Nous, on sait faire durer… Cinq ans, dix, trente, ou deux générations. Pendant ce temps-là, on se hait. Là, en deux mois, plus rien. Ils se zigouillent jusqu’au dernier. Ce n’est pas du travail. Comment voulez-vous après ça, revendre des armes aux survivants pour venger leurs morts ? Ils n’ont aucun sens du commerce. Alors que nos guerres à nous, c’est pas croyable tout ce beau matériel qu'on utilise. Quand j’y pense.
C’est parce que les pauvres ne savent pas se tuer correctement, et qu’ils font ça quasiment avec rien, qu’ils ne peuvent que rester pauvres durablement. Pas étonnant que personne n'en entende parler. Heureusement qu’il reste quelques idiots de médecins français, à cheval sur les principes et arriérés au point de croire encore aux valeurs humaines pour en faire parler. Alors-la ça devient intéressant…
La guerre, c'est trop sérieux pour ne la laisser qu'aux seules mains des intérêts particuliers. Il faut aussi y associer, les publicitaires, les caméras… Le plus de monde possible, je vous dis. Pour vendre du papier il faut de la tripe à chaque repas. Sinon comment les braves gens pourraient se repaître de leur bonheur de vivre dans nos sociétés. Il faut qu’ils puissent mesurer leur joie. Sinon c’est pas du jeu. Il faaut qu’ils aient peur aussi pour qu’on puisse vendre les services de notre police.
Si on les laissait faire, les pauvres se garderaient tout le meilleur pour eux et on n’aurait pas droit à notre show télévisuel.
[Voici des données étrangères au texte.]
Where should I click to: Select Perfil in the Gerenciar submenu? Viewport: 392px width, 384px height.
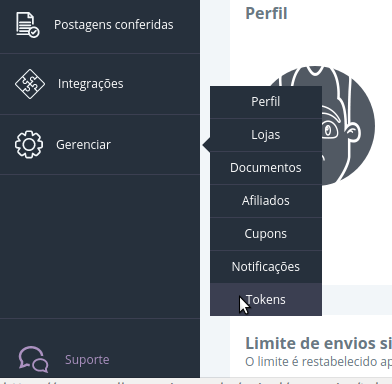click(x=266, y=102)

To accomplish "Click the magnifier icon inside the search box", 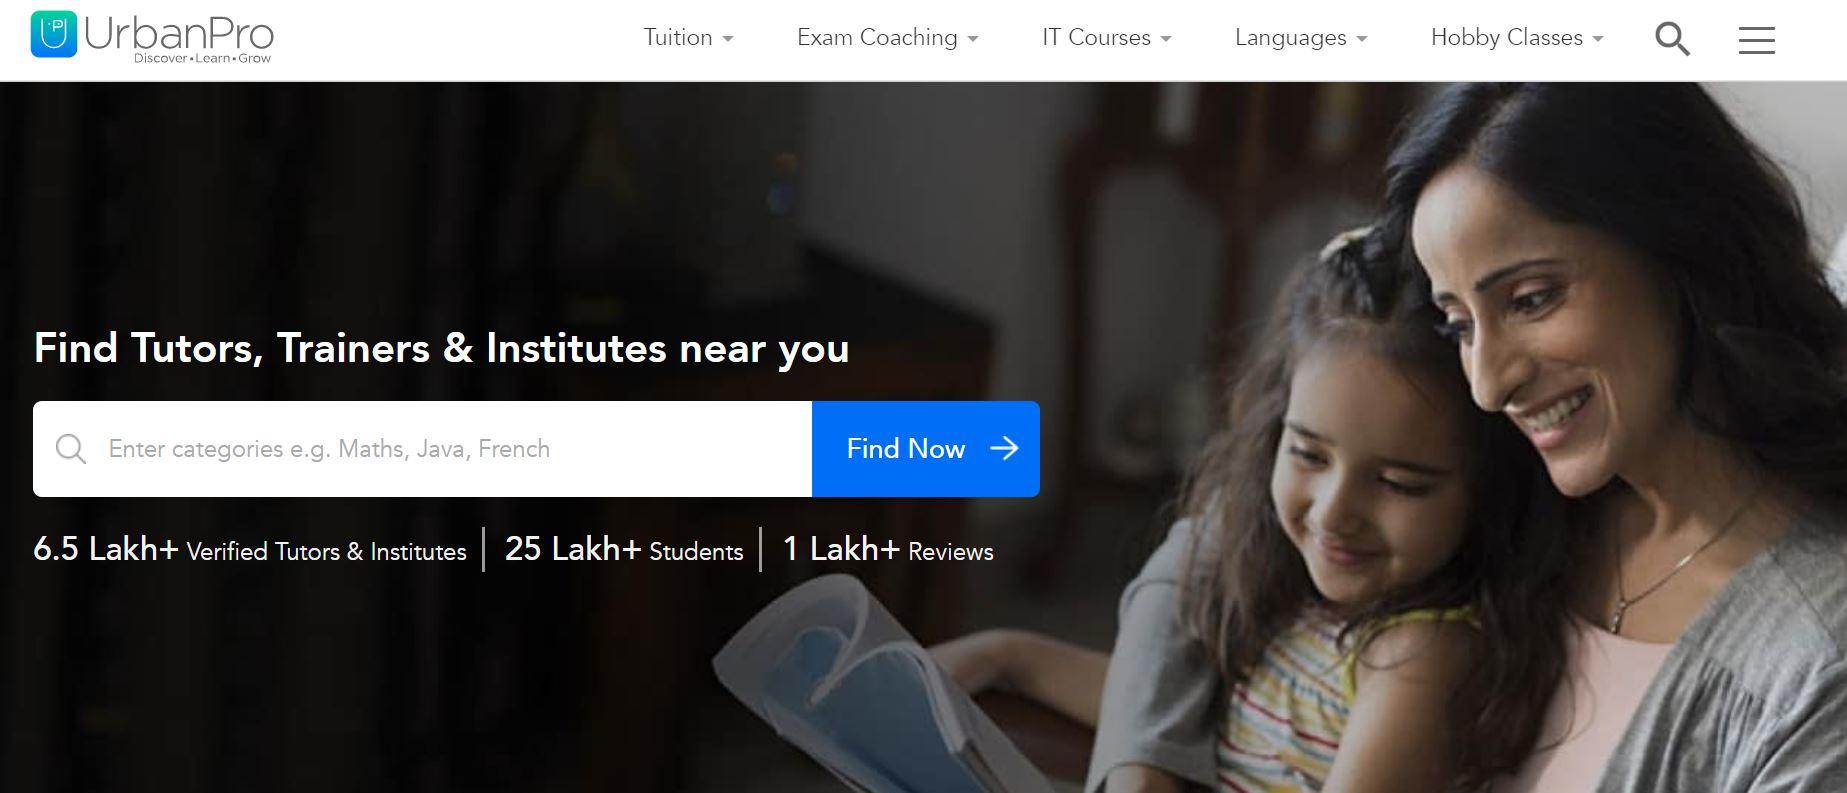I will 70,448.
Même la Rome antique avec ses stades, ses lions, ses gladiateurs, ses esclaves ne pouvait pas en aligner autant de spectateurs. Six milliards d’un seul coup… C’est vraiment joli un puits de pétrole en feu, sur un ciel noir, avec une ambiance de fin du monde. La ménagère de moins de cinquante ans prend une poussée d’adrénaline. Elle court s’acheter des provisions car le pire est à venir. C’est du sérieux, ça... Pas comme ces peigne-culs de pauvres. Pire. Ils font eux-mêmes leurs kalachnikovs, avec des bouts de bois et des tuyaux au fond de leurs gourbis. Il faudrait que la convention de Genève interdise ça. Ils ne devraient avoir le droit de se charcuter qu’avec des vraies armes manufacturées sinon c’est un crime contre l’humanité Sinon à quoi servent tous nos efforts ?
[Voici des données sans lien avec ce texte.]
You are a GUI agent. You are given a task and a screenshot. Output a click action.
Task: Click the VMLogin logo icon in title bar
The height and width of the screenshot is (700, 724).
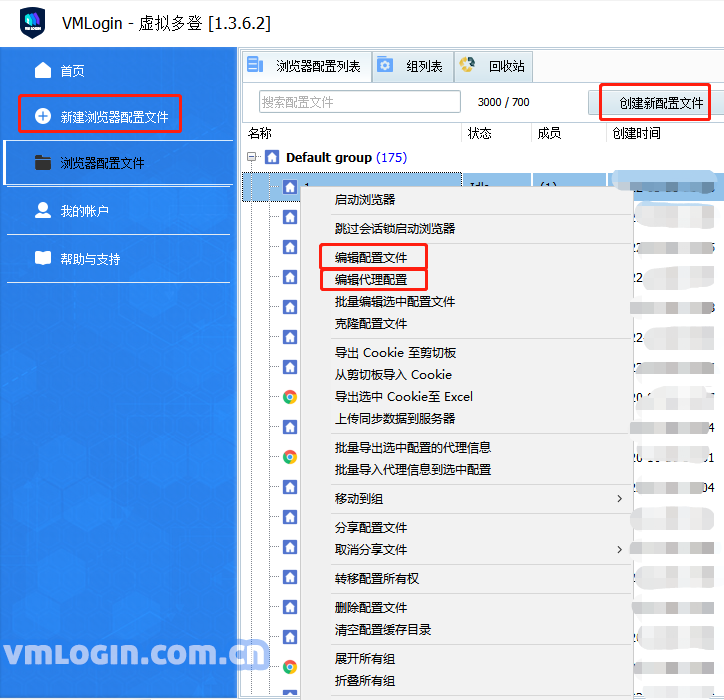click(33, 24)
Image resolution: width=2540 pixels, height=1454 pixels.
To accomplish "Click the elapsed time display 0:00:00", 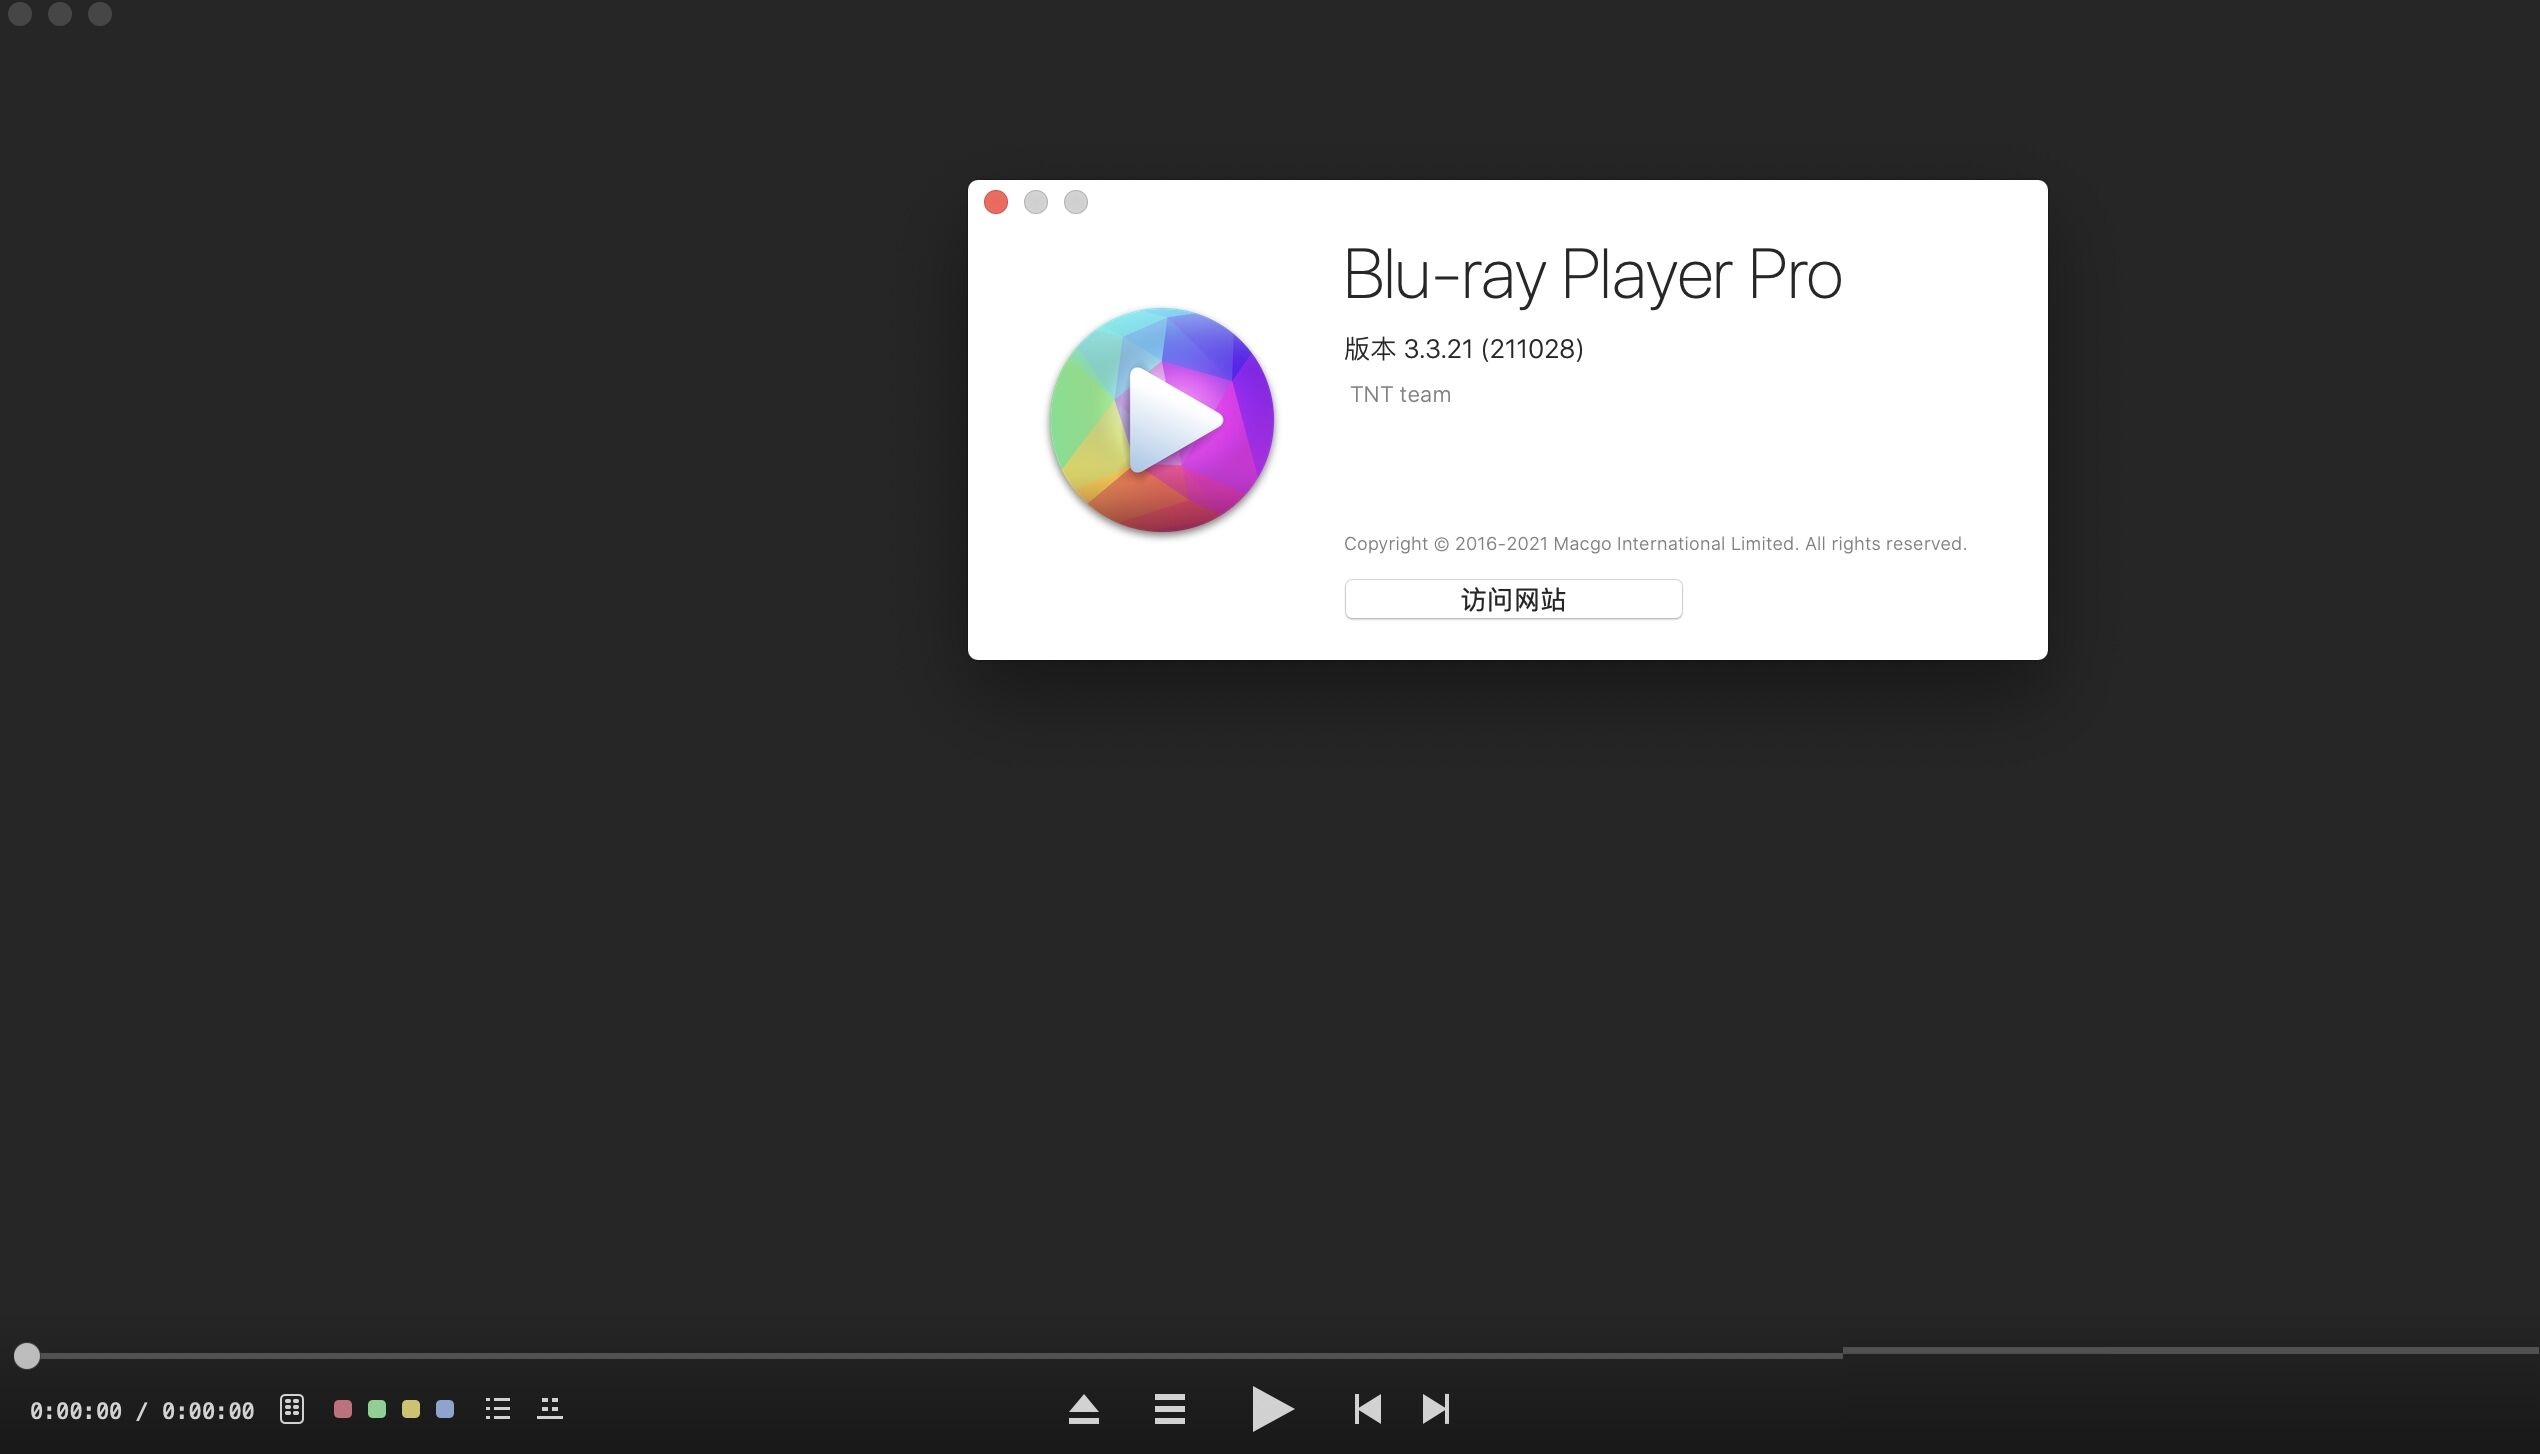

C’est pas le tout de s’étriper, mais dans les règles de l’art, c’est bien plus profitable. Ça donne de l’emploi aux arsenaux. Notre belle industrie qui ne sert plus à rien. Ces saletés de pauvres nous la jouent bégueules et à la déloyale. Nos règlements, nos explosifs, nos tribunaux, nos procès et tout le bastringue ne servent plus à rien. Qu’ils se saignent n’a jamais empêché les mines de diamant de produire, les puits de cracher le pétrole, le pavot de pousser. Le profit est toujours là, malheureusement pas assez juteux. Dans l’échelle de l’économie, on pourrait faire des bénéfices à trois chiffres. C’est à cause de l’incivilité de ces sauvageons qu’on est obligé de se rabattre sur des opérations moins mirobolantes.
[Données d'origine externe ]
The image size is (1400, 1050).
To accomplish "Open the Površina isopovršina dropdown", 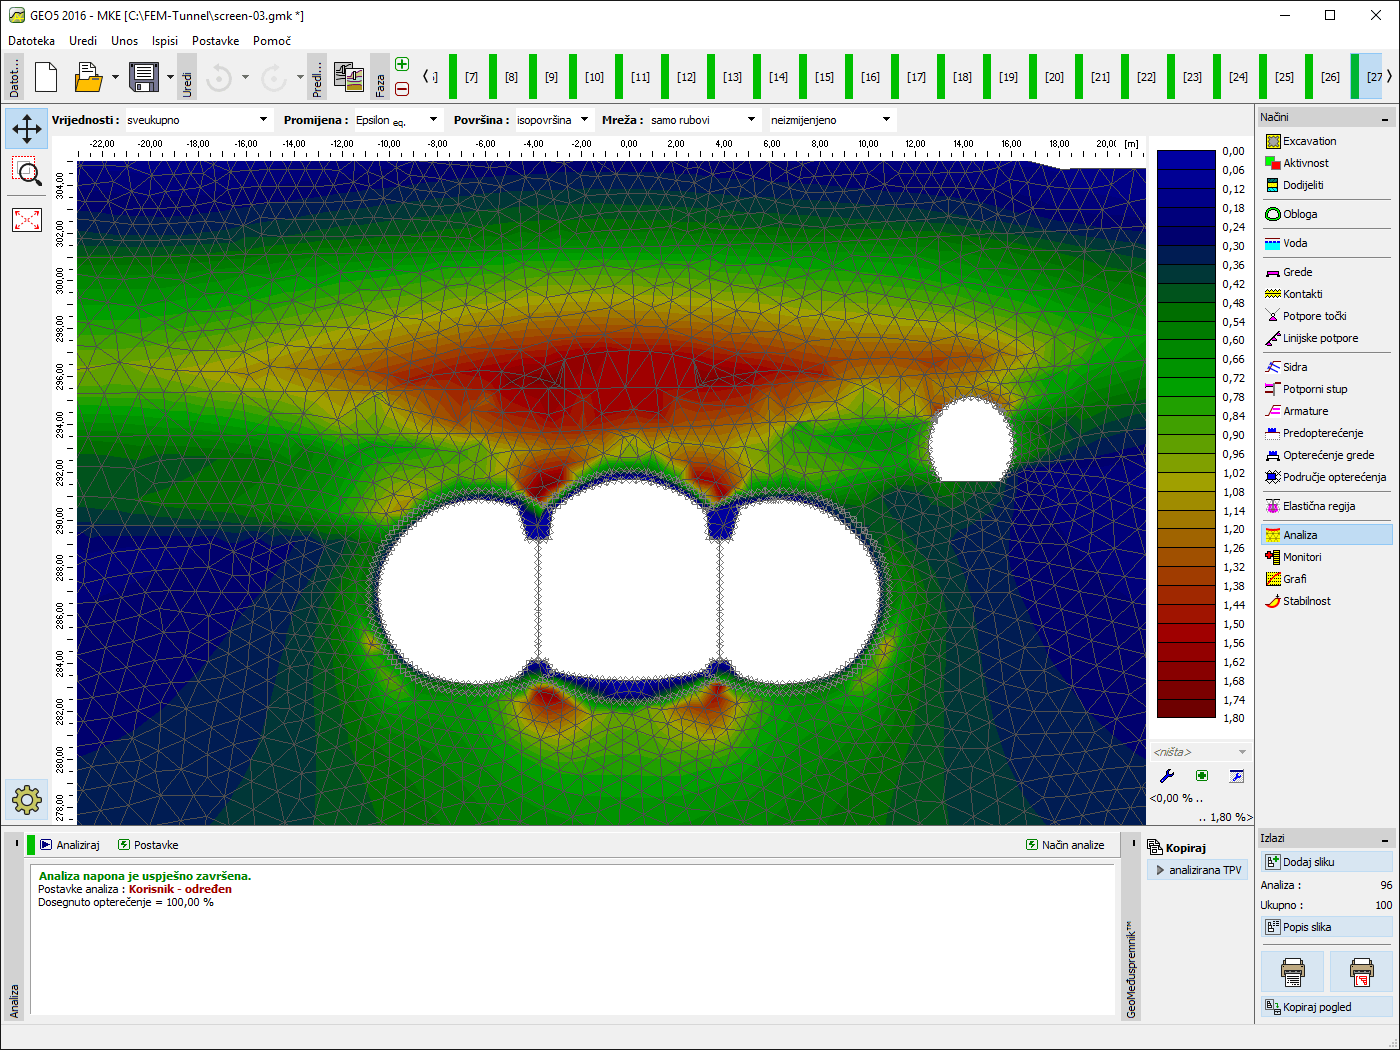I will pos(553,120).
Le citoyen honnête en réclame pour ses impôts. On n’a pas le droit de le tromper sur la marchandise. Il faut qu’il ait peur et qu’il soit rassuré par cette noble institution qu’est l’armée. À quoi serviraient toutes ces médailles, ces camions, ces galons, ces défilés, sinon ? Si on n’y prenait pas garde et si on les laissait faire notre belle civilisation serait dangereusement menacée par tous ces primitifs.